Waterloo: un coup dans l'eau, le bus gratuit qui relie les parkings de dissuasion au centre-ville ?

Cédric Tumelaire, l'échevin de la Mobilité à Waterloo, devant l'un des arrêts de la Free Shuttle.
Cédric Tumelaire, l'échevin de la Mobilité à Waterloo, devant l'un des arrêts de la Free Shuttle. - © RTBF

La gratuité des transports en commun est-elle la solution à l’encombrement des centres villes par les voitures ? A Waterloo, depuis septembre, une navette relie l’artère commerçante du centre-ville à des parkings de dissuasion hors centre. Le service est accessible à tous, gratuitement, chaque samedi de 9h00 à 19h00. Une offre alléchante sur papier mais qui ne rencontre pour l’instant pas le succès espéré…

Pas un seul passager, jusqu’ici, dans la navette que conduit Virginie. Et ça fait bientôt deux heures qu’elle tourne en boucle dans Waterloo. Une situation qui n’a rien d’exceptionnel. "De 9h00 à presque 14h00, j'ai pris 4 ou 5 personnes, souvent des personnes âgées qui ne savent plus se déplacer en voiture."

Le public visé par ce projet n’a clairement pas encore sauté le pas. D’ailleurs, comme tous les samedis, parking et commerces sont eux bien remplis. "On a encore clairement du chemin à faire pour convaincre les gens de ne pas utiliser leur voiture en centre-ville le samedi", reconnaît Cédric Tumelaire, échevin de la Mobilité.

La Ville est en train de faire une enquête publique pour améliorer le service. Mais certaines pistes se dégagent déjà : améliorer la visibilité des six arrêts et des deux navettes, mieux communiquer sur le fonctionnement. Sans oublier les nouvelles technologies. "Savoir exactement, en temps réel, où se trouve le shuttle, c'est techniquement possible aujourd'hui ! Il faut acheter pour cela une application et la mettre en place. On est prêt à le faire."

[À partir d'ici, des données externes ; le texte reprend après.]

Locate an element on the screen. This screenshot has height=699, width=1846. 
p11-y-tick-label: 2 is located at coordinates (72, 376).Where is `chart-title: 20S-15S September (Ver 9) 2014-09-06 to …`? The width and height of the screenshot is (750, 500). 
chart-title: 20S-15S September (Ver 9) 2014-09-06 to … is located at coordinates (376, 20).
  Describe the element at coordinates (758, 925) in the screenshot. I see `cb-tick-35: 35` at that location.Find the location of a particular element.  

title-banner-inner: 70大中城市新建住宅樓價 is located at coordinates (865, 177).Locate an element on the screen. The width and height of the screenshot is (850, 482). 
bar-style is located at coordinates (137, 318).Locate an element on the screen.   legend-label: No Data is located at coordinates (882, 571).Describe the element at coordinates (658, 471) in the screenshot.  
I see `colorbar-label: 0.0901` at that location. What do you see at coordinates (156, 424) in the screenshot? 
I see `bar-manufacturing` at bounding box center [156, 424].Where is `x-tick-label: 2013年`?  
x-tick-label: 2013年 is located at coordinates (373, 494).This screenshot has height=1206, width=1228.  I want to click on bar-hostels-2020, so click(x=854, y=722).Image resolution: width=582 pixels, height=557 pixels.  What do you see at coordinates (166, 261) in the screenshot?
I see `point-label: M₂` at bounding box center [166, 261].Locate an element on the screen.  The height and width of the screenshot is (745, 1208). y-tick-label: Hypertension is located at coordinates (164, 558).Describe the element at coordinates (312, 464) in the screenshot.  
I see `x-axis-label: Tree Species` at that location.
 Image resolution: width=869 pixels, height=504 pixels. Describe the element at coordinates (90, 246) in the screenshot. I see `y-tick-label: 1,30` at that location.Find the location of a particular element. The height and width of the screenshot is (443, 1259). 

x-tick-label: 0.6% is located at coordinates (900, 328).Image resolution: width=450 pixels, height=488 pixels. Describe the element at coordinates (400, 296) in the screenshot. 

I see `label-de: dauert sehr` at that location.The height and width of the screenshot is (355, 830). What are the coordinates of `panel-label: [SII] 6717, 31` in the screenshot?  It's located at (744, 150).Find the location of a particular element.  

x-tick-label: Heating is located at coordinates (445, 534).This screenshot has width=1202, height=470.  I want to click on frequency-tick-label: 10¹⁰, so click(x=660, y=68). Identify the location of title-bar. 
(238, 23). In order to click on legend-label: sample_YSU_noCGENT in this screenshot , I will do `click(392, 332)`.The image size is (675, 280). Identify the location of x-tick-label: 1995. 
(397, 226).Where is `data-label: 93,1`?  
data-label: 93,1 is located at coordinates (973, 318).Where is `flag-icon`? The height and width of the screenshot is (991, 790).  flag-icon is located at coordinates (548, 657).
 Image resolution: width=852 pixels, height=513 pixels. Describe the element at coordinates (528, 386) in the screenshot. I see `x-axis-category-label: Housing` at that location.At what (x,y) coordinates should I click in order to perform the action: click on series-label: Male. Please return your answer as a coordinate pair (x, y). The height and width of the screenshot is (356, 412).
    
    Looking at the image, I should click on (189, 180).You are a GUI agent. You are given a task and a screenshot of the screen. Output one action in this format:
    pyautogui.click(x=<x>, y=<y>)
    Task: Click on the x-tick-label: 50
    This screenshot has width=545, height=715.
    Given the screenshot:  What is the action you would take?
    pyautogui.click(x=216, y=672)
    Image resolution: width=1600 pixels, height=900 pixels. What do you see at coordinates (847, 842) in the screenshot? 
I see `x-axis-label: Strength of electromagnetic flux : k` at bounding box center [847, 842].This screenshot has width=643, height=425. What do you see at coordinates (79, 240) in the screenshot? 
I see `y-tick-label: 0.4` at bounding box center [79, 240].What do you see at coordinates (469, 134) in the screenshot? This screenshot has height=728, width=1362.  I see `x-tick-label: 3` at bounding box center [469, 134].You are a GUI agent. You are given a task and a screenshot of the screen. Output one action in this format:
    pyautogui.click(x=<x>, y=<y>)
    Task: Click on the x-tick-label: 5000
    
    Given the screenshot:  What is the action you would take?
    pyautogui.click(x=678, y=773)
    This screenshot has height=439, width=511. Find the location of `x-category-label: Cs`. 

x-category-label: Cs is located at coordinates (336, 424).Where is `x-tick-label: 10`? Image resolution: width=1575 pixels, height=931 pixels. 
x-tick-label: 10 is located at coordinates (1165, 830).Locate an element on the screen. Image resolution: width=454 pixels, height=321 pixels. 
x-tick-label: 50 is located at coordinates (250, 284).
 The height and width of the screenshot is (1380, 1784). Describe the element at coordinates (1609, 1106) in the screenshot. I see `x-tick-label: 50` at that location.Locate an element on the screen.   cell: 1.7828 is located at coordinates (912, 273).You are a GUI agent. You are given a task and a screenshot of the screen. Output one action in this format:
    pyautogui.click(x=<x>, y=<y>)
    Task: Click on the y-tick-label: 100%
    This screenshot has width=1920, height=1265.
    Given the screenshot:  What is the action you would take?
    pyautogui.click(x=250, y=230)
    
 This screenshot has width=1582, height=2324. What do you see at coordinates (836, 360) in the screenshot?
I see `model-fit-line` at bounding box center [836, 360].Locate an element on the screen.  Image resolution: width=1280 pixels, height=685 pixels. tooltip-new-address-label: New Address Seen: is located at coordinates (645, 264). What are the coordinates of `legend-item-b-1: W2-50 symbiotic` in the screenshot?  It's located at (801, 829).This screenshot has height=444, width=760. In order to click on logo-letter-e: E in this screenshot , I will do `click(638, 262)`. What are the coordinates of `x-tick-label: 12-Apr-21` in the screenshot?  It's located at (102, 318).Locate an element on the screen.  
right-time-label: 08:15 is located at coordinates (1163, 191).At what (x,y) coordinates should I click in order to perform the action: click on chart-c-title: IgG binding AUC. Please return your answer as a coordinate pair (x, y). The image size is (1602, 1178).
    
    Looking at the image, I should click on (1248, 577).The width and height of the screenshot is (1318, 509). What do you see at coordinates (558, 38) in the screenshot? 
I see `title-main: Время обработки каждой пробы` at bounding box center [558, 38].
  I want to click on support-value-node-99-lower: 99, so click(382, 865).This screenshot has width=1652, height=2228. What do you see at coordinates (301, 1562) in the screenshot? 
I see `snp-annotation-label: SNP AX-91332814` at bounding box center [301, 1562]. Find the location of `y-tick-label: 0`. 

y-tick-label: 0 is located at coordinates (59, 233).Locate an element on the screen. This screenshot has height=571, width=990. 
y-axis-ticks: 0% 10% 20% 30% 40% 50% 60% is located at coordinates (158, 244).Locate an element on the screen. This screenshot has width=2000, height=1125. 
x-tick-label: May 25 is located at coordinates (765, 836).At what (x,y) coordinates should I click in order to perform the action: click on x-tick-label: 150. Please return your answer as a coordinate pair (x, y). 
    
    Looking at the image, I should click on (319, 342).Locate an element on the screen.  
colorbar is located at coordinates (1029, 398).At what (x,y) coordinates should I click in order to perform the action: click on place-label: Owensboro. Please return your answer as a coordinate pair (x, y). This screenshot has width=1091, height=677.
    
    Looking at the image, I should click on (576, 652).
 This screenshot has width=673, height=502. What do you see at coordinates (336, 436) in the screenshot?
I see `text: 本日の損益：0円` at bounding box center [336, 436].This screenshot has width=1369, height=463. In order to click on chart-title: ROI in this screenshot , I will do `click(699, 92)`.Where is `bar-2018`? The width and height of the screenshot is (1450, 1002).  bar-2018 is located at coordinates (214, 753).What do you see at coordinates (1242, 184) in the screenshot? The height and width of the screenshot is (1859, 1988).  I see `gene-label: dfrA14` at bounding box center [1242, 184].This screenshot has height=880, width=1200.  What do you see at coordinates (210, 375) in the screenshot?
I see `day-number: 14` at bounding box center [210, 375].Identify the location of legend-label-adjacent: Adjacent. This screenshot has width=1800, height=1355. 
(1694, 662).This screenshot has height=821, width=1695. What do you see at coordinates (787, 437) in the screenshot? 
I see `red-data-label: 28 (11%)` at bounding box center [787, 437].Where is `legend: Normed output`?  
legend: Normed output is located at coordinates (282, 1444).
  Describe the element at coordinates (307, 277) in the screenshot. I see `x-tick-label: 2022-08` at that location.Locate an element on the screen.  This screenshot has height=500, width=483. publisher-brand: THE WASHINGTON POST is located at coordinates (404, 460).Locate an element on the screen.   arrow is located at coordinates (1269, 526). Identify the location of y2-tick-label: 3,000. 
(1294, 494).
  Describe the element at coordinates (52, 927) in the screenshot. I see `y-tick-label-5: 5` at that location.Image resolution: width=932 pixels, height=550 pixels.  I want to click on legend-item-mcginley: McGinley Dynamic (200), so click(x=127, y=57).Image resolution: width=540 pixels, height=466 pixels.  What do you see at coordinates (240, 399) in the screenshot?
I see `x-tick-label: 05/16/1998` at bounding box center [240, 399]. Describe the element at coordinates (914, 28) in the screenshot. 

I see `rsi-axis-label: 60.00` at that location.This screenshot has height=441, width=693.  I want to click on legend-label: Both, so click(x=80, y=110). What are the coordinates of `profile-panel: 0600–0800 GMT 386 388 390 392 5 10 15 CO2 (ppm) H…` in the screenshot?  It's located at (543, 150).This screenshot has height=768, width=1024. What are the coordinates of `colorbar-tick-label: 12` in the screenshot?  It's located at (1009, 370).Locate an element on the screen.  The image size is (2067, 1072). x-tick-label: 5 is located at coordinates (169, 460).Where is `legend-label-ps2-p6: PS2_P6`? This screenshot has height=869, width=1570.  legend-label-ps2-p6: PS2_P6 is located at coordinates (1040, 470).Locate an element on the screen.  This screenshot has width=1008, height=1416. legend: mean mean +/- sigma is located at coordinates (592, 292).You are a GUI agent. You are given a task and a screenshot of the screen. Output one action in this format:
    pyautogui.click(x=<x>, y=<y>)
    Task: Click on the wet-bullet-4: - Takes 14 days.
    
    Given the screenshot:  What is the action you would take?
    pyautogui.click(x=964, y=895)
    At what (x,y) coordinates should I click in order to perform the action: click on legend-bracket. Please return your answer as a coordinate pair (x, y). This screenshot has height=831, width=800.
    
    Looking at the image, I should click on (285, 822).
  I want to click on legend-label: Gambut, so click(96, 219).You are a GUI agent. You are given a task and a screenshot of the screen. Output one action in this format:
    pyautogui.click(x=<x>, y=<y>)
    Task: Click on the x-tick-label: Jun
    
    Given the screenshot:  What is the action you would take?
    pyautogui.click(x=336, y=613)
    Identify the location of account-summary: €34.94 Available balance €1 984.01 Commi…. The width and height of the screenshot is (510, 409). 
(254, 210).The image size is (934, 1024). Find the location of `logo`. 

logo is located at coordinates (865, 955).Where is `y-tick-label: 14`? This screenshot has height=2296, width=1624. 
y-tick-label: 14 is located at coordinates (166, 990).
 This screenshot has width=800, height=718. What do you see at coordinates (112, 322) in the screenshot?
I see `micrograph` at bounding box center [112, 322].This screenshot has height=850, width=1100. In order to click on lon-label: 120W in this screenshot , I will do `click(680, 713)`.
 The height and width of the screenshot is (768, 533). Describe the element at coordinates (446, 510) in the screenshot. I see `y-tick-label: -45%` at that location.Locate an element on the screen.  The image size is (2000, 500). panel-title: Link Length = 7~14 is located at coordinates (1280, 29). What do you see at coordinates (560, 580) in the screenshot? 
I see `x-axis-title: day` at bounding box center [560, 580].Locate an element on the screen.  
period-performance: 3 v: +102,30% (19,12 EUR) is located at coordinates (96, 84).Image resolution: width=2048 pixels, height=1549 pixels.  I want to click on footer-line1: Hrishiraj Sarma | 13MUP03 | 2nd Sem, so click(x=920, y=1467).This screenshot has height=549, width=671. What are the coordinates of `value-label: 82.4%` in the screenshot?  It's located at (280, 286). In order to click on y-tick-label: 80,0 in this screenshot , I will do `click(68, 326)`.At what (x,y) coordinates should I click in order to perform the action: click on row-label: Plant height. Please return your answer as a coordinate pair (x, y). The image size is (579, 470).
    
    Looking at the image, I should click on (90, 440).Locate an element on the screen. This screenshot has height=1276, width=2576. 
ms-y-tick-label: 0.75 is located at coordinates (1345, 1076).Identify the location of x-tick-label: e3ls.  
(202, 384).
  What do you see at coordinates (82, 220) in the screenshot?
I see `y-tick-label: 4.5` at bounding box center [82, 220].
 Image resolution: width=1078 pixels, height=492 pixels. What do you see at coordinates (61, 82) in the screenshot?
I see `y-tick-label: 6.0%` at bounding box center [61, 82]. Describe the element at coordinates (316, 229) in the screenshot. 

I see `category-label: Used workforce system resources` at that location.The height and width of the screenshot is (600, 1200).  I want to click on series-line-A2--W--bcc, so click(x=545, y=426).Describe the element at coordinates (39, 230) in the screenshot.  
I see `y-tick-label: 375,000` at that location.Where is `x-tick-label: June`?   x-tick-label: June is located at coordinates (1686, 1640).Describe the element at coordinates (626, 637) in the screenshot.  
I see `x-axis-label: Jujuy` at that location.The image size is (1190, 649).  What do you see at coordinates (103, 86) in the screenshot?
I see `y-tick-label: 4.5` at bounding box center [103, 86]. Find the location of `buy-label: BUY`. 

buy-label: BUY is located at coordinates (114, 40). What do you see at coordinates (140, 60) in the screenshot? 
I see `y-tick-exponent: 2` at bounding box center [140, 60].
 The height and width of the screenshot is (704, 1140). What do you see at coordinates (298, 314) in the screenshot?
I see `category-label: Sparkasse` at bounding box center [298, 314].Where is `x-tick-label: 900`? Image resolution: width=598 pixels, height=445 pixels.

L’appli smartphone, ce serait donc pour bientôt, assure l’échevin. Il espère que ce sera le déclencheur d’un élan d’intérêt pour ses navettes.

Du côté des passants et des commerçants que nous avons croisés, l’avis est unanime : voilà une bonne idée, mais rare sont ceux qui se disent prêts à s’y mettre. Comme quoi, la gratuité ne peut pas, à elle seule, changer les mentalités.